AB ye giriş konusu ulusalcı sol diye tanımlanan bir kesim içinse çok farklı nedenlerle reddedilerek tanımlanmaktadır.ABnin ulusal pazarı talan edeceği,bağımsızlığı zedeleyeceği hatta zamanla yok edeceği düşüncesi üzerinden AB ye karşı durulmaktadır.
Zaman zaman kendisini “ sol “ diye ifade eden bazı siyasal varlıkların da iktidarın bu duruşuna ortak oldukları ise bir gerçekliktir.Bu siyasal teoloji konjonktüre monte edilmeye çalışılarak anti emperyalist bir vurgu gibi algılanmaya ve yanında öyle ya da böyle durulmaya çalışılmış ve çalışılmaktadır.Oysa Mustafa Kemal Atatürk endüstriyel gelişme ve kültür açmazını Cumhuriyet Devrimi ile çözmüş,sanayinin ayak bağları olan gericiliği laiklikle saf dışı bırakarak,aynı zamanda da hızla sanayileşmeye yönelmiştir.Gözden kaçırılansa yanında yer aldıkları ve “ anti emperyalist “ olarak var saydıkları siyasetin ilk olarak, Cumhuriyet birikimi olan bu fabrikaları ya satmış,ya da kapatmış olması idi.
Elbette ve kaçınılmaz olarak bu icraatlar bir süre sonra siyasal islama; “ Sosyal ve kültürel alanda iktidarda değiliz..” dedirtecektir.Önünü kesmeye çalıştığınız çağdaş sanatlar,gerçek üstü kültürel verimlilik,kültürel yaratıcılık endüstiriyel ve teknolojik gelişme ile var olabilirler.İthalat ikamesi ile değil.Ve onların yerine imam hatipleri,Feshaneleri,orijininden azade olmuş Hacivat Karagözleri,alabildiğine basitleştirilmiş Matematik derslerini,Resim ve Müzik dersleri yerine Ebru ve Hat sanatı gibi günümüz gerçeğine zerre kadar uymayan paradigmaları entegre etmeye çalışırsanız olamayacaksınız elbette.Kendi gerçeğinden koparılmış milliyetçiliği İslamcılıkla sos ederek topluma yutturmaya çalışırsanız asla olmayacaktır.

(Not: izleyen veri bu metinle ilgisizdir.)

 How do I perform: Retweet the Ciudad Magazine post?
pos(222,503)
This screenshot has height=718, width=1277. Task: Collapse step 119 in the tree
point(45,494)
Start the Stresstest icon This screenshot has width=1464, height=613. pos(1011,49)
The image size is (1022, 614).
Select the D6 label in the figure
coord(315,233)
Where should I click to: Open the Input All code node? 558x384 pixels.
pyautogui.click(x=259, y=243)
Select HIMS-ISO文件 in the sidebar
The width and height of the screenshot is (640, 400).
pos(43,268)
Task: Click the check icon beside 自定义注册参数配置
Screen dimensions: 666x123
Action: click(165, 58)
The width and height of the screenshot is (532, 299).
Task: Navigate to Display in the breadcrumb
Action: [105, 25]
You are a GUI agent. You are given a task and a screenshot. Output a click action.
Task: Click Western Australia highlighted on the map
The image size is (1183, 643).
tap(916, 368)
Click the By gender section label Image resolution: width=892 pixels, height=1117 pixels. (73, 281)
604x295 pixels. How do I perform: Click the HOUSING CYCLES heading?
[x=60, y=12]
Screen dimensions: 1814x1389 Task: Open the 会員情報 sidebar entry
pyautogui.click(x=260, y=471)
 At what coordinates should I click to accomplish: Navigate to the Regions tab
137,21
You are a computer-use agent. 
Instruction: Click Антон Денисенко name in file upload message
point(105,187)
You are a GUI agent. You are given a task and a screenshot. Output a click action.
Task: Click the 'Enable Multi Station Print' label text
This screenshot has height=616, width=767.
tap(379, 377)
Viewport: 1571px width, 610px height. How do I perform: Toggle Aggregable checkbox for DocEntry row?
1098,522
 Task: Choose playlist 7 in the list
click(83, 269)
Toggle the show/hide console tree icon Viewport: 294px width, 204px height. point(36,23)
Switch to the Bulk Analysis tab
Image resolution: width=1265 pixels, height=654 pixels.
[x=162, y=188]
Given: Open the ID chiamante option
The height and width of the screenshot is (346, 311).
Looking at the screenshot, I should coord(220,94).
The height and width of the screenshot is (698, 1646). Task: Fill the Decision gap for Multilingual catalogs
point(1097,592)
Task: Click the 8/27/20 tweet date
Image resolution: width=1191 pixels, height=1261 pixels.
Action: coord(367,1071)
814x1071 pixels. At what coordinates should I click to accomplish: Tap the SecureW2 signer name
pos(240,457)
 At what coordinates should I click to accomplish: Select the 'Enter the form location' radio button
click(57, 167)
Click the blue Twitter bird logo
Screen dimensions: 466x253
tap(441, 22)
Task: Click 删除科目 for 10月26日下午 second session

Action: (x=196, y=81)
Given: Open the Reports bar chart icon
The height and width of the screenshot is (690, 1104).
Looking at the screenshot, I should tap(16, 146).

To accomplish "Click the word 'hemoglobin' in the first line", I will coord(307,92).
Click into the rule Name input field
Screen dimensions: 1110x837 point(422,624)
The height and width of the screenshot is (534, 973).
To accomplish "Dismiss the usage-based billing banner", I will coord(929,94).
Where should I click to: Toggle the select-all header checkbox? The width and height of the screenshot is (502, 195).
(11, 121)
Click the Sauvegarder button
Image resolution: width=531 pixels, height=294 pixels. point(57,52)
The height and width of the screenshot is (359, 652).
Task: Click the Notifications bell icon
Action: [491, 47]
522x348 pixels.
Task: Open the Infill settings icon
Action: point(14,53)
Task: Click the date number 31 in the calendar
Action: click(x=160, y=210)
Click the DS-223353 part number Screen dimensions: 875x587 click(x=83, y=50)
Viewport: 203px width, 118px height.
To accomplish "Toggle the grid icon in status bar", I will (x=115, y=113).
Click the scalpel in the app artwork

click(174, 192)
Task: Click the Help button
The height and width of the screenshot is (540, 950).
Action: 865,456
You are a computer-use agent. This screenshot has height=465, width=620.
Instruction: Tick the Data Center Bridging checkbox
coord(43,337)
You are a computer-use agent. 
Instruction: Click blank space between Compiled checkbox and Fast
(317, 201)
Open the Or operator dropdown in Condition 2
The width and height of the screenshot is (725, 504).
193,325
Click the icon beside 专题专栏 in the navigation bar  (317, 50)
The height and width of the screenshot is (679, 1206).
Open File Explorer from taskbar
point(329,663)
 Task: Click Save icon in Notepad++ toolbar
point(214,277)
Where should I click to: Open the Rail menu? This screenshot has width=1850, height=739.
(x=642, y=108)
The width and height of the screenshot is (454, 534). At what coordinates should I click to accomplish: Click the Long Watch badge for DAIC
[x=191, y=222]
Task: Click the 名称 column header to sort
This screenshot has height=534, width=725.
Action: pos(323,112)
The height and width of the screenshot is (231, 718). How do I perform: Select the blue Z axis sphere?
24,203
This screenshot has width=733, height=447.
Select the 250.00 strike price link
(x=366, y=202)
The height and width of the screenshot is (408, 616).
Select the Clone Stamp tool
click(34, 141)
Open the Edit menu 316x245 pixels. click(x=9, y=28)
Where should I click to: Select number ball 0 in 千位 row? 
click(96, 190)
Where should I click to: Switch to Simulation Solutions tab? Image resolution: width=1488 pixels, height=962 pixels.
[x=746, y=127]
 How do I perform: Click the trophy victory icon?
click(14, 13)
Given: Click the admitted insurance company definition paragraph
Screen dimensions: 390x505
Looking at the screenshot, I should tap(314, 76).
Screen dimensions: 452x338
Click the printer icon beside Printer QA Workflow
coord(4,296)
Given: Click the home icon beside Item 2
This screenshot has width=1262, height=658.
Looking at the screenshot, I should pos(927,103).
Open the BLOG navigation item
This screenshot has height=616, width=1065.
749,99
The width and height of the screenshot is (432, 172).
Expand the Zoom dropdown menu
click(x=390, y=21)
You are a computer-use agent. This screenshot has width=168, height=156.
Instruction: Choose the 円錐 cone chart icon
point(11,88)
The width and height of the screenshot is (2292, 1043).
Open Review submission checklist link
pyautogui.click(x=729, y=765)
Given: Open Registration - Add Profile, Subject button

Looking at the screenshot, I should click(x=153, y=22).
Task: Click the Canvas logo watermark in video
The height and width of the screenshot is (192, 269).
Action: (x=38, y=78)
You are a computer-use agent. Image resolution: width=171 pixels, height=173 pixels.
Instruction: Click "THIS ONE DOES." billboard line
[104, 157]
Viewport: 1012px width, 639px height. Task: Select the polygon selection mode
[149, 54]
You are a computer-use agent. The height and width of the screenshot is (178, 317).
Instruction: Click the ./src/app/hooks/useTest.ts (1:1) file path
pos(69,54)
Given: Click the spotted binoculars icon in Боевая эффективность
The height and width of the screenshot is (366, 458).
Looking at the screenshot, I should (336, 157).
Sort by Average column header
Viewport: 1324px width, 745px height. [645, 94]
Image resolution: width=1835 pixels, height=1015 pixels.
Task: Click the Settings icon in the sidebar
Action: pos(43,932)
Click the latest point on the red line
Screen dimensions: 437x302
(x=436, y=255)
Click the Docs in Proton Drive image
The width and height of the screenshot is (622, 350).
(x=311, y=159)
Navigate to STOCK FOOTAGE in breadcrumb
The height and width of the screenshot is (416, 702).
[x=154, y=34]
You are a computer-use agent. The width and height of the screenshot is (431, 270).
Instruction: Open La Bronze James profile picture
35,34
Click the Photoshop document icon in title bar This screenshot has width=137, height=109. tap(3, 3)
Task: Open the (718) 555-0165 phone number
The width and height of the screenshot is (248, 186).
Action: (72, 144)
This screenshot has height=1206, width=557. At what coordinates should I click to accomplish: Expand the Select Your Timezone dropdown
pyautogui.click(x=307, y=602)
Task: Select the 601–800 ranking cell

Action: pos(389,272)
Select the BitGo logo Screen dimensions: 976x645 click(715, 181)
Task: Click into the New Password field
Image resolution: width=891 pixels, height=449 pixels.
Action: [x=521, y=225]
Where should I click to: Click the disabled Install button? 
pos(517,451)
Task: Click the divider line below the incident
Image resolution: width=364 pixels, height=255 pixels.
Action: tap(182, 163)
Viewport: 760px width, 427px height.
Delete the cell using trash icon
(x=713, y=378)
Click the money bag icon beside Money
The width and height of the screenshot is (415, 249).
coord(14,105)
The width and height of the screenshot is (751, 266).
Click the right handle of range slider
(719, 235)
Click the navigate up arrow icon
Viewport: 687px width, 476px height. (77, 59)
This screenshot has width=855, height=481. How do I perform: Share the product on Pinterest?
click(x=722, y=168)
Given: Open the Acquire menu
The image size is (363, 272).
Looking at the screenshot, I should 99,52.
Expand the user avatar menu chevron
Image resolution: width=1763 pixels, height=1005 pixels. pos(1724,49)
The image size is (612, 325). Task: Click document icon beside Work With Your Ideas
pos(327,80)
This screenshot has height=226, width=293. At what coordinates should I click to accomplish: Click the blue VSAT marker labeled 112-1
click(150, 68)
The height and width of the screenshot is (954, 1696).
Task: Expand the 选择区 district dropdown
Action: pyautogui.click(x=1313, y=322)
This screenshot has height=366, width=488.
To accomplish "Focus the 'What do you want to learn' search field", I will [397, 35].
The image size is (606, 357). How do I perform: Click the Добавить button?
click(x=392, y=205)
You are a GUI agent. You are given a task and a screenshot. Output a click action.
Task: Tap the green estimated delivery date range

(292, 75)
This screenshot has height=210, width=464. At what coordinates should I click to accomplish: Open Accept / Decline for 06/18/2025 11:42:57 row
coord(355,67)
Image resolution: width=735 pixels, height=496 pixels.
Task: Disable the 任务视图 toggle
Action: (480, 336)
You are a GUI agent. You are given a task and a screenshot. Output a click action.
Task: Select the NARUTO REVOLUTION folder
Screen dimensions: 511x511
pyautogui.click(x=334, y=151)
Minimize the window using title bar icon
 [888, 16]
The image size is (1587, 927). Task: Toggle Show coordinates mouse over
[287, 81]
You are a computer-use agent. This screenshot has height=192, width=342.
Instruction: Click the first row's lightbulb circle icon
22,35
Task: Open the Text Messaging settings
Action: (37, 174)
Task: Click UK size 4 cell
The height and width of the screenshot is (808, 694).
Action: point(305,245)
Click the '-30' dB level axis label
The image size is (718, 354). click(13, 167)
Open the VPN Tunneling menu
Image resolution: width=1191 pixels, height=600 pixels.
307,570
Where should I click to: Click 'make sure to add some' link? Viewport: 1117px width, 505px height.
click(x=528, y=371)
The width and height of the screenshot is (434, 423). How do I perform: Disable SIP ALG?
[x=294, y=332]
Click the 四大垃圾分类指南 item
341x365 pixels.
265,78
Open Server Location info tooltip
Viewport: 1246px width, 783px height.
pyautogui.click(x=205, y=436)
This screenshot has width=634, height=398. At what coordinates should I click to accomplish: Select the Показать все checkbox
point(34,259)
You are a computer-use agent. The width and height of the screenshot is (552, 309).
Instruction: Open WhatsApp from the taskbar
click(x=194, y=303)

Dünya’nın hayranlıkla izlediği Türk devrimi,kısa sürede gösterdiği atılımla herkesin başını döndürmüştür.Açıkça ifade etmek gerekirse burjuvazinin ilk demokratik ve devrimci girişimi olan bu devrim,tümü ile temizleyemediği Osmanlı feodalitesinin ilişkileri ile birlikte yükselmiştir.Ne var ki bir süre sonra siyasal iktidarlar bu cevheri koruyamamış devamlılığı konusunda zafiyetler göstermişlerdir.Ancakunutulmamalıdır,tohum bir kere atılmıştır toprağa.